Quality and balance of externalities

Accounting for Externalities > Economy > Quality and balance of externalities

The homo habilis, our ancestor, developed the first tools to hunt, cut, and improve his daily life.
The first tools, in comparison with today’s hunting rifle, may seem quite ridiculous. Nevertheless in his time, these first tools allowed him to vary his food bowl, to be more efficient when hunting and to imagine other more efficient tools.
From then on, whatever the subject, if it is new, quality cannot be a prerequisite. We will see in this article, how quality must be taken into account.

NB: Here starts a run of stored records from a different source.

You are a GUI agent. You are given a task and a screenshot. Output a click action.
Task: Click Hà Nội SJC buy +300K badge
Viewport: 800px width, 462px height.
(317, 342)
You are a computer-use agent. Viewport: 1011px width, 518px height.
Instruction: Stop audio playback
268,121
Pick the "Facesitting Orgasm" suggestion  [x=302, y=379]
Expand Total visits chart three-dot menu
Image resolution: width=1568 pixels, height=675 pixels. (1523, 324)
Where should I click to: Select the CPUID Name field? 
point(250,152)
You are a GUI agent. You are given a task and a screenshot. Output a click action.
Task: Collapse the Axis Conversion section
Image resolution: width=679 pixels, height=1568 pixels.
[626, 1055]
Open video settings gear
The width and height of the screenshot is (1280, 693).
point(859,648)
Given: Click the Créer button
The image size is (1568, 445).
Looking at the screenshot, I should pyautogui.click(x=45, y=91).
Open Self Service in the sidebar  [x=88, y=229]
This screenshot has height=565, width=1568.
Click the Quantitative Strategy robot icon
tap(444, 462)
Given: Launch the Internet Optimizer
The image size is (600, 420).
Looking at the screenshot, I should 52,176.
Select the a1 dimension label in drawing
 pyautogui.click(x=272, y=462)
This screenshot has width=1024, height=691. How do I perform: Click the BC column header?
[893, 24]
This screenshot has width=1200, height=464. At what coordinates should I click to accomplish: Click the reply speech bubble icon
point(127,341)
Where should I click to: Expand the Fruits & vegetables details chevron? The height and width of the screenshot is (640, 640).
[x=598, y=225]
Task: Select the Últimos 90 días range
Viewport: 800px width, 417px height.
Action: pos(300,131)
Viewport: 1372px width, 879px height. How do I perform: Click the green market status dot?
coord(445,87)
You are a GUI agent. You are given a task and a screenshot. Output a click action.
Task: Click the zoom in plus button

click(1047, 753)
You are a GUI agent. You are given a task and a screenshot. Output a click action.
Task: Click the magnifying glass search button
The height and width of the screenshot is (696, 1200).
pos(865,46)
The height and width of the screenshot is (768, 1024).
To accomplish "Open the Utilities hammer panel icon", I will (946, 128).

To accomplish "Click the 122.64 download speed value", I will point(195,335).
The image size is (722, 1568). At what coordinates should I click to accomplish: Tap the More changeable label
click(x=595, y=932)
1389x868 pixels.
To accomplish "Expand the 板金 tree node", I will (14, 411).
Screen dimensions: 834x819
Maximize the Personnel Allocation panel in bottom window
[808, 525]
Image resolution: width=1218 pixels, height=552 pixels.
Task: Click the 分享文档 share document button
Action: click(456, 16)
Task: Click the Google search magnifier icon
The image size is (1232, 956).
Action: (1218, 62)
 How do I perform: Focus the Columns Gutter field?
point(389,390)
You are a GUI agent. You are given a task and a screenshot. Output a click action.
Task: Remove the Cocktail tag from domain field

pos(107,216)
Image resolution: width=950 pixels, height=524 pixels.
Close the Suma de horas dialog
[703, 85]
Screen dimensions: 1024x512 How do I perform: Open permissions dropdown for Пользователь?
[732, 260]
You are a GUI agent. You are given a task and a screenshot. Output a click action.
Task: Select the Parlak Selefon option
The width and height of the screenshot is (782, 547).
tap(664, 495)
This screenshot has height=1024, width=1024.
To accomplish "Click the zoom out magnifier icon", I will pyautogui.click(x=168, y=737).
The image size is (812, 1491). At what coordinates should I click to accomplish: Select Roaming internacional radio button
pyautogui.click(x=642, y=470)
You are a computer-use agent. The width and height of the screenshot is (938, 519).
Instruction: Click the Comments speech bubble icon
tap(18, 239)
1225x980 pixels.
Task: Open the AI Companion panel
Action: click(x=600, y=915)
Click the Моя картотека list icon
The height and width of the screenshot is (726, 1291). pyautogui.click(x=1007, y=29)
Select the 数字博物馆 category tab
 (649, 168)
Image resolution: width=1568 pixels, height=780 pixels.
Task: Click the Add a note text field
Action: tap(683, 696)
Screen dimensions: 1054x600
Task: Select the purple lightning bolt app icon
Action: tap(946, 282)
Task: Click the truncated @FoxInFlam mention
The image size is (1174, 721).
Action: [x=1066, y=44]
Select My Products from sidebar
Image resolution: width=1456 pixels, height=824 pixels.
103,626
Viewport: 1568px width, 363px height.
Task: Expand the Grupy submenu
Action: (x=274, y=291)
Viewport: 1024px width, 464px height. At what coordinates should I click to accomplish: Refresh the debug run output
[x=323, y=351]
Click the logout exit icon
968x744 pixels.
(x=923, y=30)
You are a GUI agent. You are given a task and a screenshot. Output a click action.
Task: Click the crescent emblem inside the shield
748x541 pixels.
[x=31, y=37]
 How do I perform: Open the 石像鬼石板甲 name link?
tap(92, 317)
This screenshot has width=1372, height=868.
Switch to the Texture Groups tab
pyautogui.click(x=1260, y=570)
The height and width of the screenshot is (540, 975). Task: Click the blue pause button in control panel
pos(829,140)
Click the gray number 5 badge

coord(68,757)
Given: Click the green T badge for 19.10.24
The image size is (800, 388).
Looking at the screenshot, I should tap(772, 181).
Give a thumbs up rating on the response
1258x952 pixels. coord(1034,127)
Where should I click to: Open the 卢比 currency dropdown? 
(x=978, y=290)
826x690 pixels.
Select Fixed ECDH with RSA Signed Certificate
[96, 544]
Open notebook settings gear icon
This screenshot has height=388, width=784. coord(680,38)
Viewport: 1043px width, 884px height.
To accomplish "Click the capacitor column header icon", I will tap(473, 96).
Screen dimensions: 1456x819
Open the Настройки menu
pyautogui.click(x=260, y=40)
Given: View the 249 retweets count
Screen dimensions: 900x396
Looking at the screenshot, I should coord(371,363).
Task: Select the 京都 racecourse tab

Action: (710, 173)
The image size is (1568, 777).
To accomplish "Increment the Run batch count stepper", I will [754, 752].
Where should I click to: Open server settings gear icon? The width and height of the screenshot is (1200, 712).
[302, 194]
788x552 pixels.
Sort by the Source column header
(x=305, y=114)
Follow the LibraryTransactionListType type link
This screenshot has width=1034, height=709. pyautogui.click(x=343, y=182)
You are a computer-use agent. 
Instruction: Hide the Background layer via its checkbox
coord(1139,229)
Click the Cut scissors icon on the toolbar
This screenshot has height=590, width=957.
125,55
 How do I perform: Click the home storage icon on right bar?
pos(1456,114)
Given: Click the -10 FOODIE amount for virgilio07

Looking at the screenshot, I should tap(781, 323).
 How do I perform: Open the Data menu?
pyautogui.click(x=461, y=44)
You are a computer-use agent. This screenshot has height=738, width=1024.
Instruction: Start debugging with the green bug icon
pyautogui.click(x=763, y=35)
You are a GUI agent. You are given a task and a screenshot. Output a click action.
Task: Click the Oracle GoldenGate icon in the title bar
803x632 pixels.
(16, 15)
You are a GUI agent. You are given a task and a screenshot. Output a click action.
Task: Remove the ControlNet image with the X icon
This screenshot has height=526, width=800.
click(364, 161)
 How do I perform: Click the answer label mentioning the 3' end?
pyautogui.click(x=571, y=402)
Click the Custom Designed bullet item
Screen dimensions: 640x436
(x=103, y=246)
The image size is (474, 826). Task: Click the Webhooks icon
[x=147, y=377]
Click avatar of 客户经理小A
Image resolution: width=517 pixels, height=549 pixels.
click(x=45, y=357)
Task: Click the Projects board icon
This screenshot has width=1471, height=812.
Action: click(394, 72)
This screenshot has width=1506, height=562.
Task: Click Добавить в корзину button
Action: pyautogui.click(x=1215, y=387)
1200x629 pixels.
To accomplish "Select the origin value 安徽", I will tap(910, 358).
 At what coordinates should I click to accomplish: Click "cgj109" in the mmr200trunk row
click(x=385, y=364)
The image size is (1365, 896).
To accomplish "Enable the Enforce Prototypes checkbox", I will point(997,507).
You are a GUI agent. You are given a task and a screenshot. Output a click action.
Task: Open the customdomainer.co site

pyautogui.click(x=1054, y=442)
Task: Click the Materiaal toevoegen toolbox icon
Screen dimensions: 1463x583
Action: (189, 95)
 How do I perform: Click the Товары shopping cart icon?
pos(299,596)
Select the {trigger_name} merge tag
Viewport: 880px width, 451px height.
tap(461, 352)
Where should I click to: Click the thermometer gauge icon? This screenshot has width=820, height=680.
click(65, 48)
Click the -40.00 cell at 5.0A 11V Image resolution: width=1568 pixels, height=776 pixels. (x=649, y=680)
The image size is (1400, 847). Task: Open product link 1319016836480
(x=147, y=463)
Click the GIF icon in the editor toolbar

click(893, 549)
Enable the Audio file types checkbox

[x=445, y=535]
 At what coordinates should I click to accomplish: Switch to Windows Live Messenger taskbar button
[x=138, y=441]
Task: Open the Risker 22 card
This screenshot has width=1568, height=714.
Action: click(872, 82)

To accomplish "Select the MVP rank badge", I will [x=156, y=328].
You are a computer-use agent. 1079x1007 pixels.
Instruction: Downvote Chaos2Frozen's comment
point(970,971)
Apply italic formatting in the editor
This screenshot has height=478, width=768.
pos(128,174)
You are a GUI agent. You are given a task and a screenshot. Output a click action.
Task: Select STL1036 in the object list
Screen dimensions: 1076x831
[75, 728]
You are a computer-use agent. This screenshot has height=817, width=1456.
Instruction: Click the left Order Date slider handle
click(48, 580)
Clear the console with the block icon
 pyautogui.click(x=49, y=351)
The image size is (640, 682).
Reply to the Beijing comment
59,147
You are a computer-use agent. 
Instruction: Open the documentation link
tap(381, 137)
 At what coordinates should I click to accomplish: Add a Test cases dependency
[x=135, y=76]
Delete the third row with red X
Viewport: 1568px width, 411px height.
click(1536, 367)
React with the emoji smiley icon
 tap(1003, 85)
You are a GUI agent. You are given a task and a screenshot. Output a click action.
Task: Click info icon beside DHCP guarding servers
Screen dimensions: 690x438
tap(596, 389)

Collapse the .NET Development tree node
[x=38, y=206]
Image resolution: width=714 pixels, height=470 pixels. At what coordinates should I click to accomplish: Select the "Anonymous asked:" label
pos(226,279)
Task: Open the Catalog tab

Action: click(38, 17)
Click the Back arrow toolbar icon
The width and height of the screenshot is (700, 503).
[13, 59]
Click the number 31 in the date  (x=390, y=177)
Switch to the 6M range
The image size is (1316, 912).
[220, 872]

Quality standards do not define quality on the basis of an absolute rating that would allow it to be assessed.
They are all based on the principle of continuous improvement, which consists of measuring the progress of quality (marginal value). Quality is therefore part of a learning process that allows for improvement and learning from mistakes that may be made. Thus, no quality standard sets a precondition for the result, but they all define a framework for measuring its progress over time.
Why is this?
Mainly because this concept depends on a multitude of factors, which can be objective (durability) but complex to measure, or subjective (taste, customer relations) but complex to grasp in the absolute.
Quality is therefore not a prerequisite, but must be considered as a learning process: this is what we call “quality management”.
So, how can quality be considered for the balance of externalities?

Whether for the balance of externalities, or any other CSR reporting, quality cannot be considered as a prerequisite. However, the standards that enable the implementation of such reporting (CSR ESG) must nevertheless define the conditions necessary to improve the quality of the data provided.
How is the CSR standard necessarily different from a financial standard?
If we take the example of IFRS, the financial standard has never made quality a core value. Indeed, IFRS preferred a compound ambivalent system:

  • on the one hand materiality (reinforced by the principles of intelligibility and relevance)
  • on another the reliability and sincerity.

The assembly of these two elements makes it possible to dispense with a learning system (and therefore one that would have become increasingly complex), while maintaining the requirement for reliability. It should be noted that IFRS emerged from an accounting heritage that is more than 400 years old, and that they have come to freeze a homogenous and structured financial vision for all listed groups.

The dilemma for the balance of externalities is that it has to deal with the two systems set out above. Nevertheless, these two systems are clearly delineated and responsibilities are distinct. Thus, over the definition of private costs and the identification of sources of impact (volume), sincerity and materiality must prevail. Consistency with existing standards must be maintained.
On the other hand, standard social costs must take into account as many aspects as possible, bearing in mind that it is not conceivable to ask for the maximum from the outset, but that these standard social costs and the quality of the information they reflect must be part of a long and tedious learning process.